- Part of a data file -

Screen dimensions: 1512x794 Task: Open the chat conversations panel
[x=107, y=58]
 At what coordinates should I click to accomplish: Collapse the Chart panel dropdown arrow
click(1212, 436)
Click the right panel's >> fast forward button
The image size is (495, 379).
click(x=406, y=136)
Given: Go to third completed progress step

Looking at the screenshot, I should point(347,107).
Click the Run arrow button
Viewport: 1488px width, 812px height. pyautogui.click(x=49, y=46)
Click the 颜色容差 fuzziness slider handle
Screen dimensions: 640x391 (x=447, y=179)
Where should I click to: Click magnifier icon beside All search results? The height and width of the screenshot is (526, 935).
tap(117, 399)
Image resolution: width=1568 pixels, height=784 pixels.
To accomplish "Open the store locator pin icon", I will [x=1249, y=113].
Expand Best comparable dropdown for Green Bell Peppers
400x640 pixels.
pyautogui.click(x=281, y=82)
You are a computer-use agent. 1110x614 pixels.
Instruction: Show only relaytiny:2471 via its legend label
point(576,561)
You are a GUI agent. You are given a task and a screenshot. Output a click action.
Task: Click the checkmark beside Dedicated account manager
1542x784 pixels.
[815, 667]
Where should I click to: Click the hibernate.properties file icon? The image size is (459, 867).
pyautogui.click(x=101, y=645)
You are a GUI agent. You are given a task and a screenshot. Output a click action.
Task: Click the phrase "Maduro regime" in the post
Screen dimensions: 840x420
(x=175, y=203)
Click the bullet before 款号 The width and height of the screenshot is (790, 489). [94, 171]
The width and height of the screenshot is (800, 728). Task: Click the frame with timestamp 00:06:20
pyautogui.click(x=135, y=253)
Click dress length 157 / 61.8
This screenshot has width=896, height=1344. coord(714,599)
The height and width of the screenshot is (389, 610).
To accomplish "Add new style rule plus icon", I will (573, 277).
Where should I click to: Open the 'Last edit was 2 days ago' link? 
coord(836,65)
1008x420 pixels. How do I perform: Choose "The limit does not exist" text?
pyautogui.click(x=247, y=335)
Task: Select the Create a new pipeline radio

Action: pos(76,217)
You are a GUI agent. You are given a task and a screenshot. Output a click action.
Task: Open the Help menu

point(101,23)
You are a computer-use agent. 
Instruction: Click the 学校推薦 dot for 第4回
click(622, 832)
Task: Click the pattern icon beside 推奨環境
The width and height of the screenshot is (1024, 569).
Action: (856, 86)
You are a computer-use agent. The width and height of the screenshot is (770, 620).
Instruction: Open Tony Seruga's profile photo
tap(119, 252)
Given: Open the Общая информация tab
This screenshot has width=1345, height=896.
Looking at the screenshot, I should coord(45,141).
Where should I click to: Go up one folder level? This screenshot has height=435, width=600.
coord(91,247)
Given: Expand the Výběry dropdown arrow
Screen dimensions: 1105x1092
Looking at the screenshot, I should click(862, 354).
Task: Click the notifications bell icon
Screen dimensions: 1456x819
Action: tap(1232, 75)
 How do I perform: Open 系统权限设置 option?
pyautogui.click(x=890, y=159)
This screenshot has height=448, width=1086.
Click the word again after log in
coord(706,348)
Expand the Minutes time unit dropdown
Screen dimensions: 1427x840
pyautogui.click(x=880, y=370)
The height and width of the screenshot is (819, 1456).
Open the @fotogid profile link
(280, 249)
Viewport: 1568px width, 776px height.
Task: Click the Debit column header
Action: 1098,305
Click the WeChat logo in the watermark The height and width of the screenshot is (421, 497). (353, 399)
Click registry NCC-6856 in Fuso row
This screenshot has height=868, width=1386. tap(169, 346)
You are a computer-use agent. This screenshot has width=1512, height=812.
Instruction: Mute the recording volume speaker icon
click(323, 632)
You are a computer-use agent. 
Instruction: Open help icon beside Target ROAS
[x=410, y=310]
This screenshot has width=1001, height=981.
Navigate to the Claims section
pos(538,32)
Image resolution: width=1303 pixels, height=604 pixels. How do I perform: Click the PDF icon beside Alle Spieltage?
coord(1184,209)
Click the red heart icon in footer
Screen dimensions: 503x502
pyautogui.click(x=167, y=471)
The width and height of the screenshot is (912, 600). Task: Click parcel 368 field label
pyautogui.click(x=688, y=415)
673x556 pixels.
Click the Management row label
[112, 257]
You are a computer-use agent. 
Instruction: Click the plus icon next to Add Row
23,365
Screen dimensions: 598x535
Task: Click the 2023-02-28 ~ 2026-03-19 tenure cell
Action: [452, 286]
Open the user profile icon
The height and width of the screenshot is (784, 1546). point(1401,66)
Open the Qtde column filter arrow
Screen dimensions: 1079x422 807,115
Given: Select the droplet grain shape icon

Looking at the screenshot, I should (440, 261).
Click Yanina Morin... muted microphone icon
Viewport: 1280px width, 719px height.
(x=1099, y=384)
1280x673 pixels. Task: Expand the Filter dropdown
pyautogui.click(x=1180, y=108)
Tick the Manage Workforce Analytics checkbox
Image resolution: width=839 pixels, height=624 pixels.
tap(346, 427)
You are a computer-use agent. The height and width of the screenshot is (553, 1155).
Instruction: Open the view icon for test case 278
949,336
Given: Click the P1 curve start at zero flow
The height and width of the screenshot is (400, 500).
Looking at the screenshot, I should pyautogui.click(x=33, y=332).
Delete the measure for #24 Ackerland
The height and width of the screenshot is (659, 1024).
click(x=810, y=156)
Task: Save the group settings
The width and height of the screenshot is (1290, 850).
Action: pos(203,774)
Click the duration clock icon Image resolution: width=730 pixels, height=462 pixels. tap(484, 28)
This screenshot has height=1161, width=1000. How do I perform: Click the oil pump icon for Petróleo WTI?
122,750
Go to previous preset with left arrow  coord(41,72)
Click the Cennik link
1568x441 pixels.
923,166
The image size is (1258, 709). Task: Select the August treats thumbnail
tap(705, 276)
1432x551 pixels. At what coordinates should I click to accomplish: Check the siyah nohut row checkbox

- OBJECTIVE -
Please write out the data again, starting at the line that contains "You are a computer-use agent. 1110x614" and ending at the line that contains "pyautogui.click(x=101, y=645)", with "checkmark" switched to "tick mark" and nothing else changed.

- RESPONSE TO THE EXERCISE -
You are a computer-use agent. 1110x614 pixels.
Instruction: Show only relaytiny:2471 via its legend label
point(576,561)
You are a GUI agent. You are given a task and a screenshot. Output a click action.
Task: Click the tick mark beside Dedicated account manager
1542x784 pixels.
[815, 667]
Where should I click to: Click the hibernate.properties file icon? The image size is (459, 867).
pyautogui.click(x=101, y=645)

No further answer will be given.